1 And these are the names of the sons of Israel who came to Egypt with Jacob. They came, each one and his household. 2 Reuben, Simeon, Levi, and Judah, iii 3 Issachar, Zebulun, and Benjamin, iv 4 Dan and Naphtali, Gad and Ashur. v 5 And every soul who came from the loins of Jacob were seventy souls, vi and Joseph was in Egypt.

6 And Joseph died, and all his brothers, and all that generation. 7 And the sons of Israel were fruitful and swarmed and multiplied and became very very numerous, and the land was filled with them.

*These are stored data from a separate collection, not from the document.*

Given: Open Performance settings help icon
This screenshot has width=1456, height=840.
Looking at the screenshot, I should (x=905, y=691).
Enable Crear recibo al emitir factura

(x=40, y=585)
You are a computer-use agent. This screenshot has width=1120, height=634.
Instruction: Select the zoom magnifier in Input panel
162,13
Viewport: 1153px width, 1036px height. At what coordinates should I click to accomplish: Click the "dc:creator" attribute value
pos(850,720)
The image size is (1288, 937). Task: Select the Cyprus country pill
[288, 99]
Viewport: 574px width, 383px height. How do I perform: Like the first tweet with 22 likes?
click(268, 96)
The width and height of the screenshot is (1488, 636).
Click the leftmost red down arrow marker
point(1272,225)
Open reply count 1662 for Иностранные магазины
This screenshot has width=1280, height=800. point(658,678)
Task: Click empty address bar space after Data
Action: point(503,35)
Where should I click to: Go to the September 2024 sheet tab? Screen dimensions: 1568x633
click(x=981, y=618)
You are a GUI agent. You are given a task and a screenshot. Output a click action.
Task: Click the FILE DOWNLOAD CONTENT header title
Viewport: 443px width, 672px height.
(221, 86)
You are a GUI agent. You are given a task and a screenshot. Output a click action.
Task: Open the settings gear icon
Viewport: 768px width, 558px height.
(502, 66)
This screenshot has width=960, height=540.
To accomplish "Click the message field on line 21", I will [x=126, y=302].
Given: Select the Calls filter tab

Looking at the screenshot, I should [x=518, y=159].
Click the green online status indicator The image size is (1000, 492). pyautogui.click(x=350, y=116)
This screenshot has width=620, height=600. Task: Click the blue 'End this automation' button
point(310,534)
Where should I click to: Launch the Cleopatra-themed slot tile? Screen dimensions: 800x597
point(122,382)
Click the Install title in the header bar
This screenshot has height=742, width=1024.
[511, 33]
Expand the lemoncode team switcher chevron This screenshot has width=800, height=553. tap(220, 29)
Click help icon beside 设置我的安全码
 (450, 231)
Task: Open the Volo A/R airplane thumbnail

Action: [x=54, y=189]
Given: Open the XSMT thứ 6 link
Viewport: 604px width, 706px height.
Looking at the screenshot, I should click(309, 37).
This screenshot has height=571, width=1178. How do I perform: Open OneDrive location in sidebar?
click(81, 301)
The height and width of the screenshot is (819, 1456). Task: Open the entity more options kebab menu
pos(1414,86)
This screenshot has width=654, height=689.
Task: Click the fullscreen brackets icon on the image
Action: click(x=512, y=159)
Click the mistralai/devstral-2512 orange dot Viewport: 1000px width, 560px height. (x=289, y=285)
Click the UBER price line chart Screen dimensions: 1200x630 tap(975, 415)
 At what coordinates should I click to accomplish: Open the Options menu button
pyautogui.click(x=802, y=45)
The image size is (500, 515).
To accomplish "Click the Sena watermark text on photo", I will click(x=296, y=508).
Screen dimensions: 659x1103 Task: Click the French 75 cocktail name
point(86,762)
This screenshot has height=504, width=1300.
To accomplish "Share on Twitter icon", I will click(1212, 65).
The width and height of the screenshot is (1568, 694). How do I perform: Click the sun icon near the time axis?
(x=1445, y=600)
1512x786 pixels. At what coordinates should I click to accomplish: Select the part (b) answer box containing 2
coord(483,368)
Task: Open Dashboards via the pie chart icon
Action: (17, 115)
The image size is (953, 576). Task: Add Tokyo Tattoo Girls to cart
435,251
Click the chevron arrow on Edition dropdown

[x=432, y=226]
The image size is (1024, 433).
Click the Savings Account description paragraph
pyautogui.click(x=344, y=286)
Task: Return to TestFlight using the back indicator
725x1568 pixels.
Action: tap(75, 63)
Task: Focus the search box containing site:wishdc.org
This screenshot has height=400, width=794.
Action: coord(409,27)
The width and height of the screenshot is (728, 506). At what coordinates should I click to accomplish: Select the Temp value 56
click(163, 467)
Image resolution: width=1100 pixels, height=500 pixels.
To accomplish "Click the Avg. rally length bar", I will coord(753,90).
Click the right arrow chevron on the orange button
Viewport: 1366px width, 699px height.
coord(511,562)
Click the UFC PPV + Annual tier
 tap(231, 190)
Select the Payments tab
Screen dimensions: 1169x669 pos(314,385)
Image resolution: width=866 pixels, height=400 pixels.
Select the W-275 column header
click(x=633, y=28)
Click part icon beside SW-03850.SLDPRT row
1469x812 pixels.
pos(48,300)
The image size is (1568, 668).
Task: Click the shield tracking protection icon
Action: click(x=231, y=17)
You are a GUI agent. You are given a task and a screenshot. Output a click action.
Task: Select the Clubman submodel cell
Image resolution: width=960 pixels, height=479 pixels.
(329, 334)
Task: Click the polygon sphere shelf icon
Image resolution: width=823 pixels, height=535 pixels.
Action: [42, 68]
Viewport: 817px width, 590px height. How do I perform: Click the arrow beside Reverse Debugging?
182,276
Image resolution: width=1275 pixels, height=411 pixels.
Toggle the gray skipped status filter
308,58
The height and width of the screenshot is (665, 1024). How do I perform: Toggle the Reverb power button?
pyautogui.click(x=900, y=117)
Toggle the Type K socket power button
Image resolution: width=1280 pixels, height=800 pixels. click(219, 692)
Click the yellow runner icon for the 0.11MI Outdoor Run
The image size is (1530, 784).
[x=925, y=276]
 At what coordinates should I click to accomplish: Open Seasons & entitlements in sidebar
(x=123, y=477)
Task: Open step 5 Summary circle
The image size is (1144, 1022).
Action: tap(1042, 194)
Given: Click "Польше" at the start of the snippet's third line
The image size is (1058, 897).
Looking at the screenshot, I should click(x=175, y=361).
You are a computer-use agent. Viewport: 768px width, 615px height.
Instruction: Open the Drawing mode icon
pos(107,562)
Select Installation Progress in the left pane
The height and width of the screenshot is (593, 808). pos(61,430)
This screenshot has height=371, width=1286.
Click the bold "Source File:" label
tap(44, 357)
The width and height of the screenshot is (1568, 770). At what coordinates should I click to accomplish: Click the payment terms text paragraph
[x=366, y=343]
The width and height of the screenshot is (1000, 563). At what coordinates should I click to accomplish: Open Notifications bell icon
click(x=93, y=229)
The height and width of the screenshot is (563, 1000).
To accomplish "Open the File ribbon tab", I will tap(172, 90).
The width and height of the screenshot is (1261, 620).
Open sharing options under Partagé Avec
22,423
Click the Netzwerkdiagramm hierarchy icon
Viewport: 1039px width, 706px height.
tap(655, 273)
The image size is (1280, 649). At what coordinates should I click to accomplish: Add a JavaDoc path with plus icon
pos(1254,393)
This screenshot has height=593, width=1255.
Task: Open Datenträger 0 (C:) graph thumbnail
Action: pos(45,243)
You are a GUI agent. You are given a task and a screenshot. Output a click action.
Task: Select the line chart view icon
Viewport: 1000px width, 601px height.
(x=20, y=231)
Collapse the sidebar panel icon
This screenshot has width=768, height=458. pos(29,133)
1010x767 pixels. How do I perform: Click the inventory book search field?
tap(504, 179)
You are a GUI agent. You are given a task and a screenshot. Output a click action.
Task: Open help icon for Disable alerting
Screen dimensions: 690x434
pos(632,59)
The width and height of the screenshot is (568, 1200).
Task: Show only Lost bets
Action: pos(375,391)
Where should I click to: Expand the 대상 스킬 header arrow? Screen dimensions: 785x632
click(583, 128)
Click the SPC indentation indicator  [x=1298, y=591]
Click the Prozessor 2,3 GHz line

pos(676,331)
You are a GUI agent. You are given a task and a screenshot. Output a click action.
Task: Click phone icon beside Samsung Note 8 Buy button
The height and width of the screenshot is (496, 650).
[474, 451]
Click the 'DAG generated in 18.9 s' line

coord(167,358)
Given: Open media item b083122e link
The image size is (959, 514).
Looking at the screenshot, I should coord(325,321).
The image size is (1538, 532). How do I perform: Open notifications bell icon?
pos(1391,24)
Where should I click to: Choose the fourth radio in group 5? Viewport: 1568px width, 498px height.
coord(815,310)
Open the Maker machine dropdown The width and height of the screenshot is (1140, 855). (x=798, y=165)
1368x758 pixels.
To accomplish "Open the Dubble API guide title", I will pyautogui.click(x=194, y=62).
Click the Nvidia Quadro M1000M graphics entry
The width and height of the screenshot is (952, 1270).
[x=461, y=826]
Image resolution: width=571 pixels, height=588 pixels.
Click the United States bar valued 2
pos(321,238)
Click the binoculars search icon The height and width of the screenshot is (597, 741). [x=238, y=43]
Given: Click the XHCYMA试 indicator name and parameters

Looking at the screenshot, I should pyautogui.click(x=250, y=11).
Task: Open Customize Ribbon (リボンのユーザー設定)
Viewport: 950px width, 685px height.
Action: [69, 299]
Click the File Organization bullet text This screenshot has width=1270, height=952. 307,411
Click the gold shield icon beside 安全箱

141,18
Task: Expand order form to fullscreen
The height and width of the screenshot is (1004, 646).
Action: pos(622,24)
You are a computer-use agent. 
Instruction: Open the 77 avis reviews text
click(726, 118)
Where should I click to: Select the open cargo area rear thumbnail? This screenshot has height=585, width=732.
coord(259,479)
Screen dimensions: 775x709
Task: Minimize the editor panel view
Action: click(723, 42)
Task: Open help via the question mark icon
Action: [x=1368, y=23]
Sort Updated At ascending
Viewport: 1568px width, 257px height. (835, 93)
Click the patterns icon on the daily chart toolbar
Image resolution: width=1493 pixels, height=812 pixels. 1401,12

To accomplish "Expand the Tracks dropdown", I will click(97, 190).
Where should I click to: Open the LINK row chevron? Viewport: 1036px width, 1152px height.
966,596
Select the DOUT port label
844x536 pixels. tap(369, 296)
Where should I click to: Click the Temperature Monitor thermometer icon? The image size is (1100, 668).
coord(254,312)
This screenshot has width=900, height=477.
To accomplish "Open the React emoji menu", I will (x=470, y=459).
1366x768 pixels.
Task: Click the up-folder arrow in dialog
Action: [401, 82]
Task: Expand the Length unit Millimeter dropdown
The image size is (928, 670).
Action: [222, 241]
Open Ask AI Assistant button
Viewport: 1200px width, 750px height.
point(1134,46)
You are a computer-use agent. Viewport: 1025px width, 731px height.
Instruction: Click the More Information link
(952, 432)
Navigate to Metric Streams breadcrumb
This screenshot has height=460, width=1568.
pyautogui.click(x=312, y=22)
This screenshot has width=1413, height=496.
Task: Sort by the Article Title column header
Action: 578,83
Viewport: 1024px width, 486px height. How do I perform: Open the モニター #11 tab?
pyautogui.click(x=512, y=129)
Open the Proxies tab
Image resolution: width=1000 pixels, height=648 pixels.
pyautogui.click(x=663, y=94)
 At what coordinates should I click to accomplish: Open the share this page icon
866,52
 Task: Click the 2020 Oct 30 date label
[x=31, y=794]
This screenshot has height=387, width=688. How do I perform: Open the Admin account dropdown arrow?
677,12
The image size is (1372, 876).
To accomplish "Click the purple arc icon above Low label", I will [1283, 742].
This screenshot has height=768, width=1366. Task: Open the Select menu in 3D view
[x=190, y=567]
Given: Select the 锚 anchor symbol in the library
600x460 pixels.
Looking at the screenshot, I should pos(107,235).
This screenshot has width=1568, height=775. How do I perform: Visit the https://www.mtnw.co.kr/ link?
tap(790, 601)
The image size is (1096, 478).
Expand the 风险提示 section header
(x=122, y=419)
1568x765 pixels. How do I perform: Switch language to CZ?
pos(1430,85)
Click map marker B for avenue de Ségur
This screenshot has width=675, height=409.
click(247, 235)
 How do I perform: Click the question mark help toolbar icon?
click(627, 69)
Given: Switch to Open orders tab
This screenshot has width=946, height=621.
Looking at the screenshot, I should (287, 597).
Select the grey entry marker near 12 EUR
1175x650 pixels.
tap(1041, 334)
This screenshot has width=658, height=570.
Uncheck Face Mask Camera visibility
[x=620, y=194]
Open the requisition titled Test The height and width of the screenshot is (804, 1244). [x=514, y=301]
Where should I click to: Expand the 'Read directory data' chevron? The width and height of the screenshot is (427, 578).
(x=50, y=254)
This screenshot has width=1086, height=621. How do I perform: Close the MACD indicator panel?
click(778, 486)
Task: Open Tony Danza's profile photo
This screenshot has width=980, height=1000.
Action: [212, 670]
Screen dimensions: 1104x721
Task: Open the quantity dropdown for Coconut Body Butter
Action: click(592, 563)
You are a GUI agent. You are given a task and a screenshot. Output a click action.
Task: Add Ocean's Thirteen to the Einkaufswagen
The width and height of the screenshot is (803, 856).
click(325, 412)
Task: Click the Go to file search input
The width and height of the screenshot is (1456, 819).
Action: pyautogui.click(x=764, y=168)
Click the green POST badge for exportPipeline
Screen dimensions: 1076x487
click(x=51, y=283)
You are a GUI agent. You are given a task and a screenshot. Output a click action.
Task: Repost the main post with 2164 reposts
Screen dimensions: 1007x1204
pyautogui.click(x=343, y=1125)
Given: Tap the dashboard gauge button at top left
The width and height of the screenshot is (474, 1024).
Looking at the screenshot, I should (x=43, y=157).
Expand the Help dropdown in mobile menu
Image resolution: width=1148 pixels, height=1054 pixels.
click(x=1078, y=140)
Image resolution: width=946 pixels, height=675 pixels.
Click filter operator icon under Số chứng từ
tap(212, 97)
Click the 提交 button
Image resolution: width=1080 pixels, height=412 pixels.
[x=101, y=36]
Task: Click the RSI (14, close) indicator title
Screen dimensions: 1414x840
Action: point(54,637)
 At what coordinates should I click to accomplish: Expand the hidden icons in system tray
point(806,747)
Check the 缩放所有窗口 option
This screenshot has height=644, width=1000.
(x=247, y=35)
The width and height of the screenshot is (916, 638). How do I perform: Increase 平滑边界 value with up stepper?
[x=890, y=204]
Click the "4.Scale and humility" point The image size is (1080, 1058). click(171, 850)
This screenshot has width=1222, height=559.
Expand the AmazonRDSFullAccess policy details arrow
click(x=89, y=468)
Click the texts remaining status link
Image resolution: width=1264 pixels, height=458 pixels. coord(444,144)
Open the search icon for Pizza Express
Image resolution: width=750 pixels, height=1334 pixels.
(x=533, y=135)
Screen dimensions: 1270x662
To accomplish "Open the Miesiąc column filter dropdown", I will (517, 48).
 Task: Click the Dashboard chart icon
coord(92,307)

8 Now a new king arose over Egypt who did not know Joseph. vii 9 And he said to his people, “Behold, the people of the sons of Israel are many and more numerous than us. 10 Come let us deal shrewdly with him, viii lest he multiply, and it happen, when war is encountered, he also join up with those who hate us and war against us and go up from the land.” 11 So they set captains of slaves over him in order to afflict him with their burdens. So he built storage cities for Pharaoh, Pithom ix and Raamses. x 12 And the more they afflicted him, the more he multiplied, and the more he abounded; and they were in dread of xi the sons of Israel.

13 So the Egyptians severely xii worked the sons of Israel. 14 And they made their lives bitter in hard labor, in mortar and in brick and in every labor in the field, with all their work which they severely worked them.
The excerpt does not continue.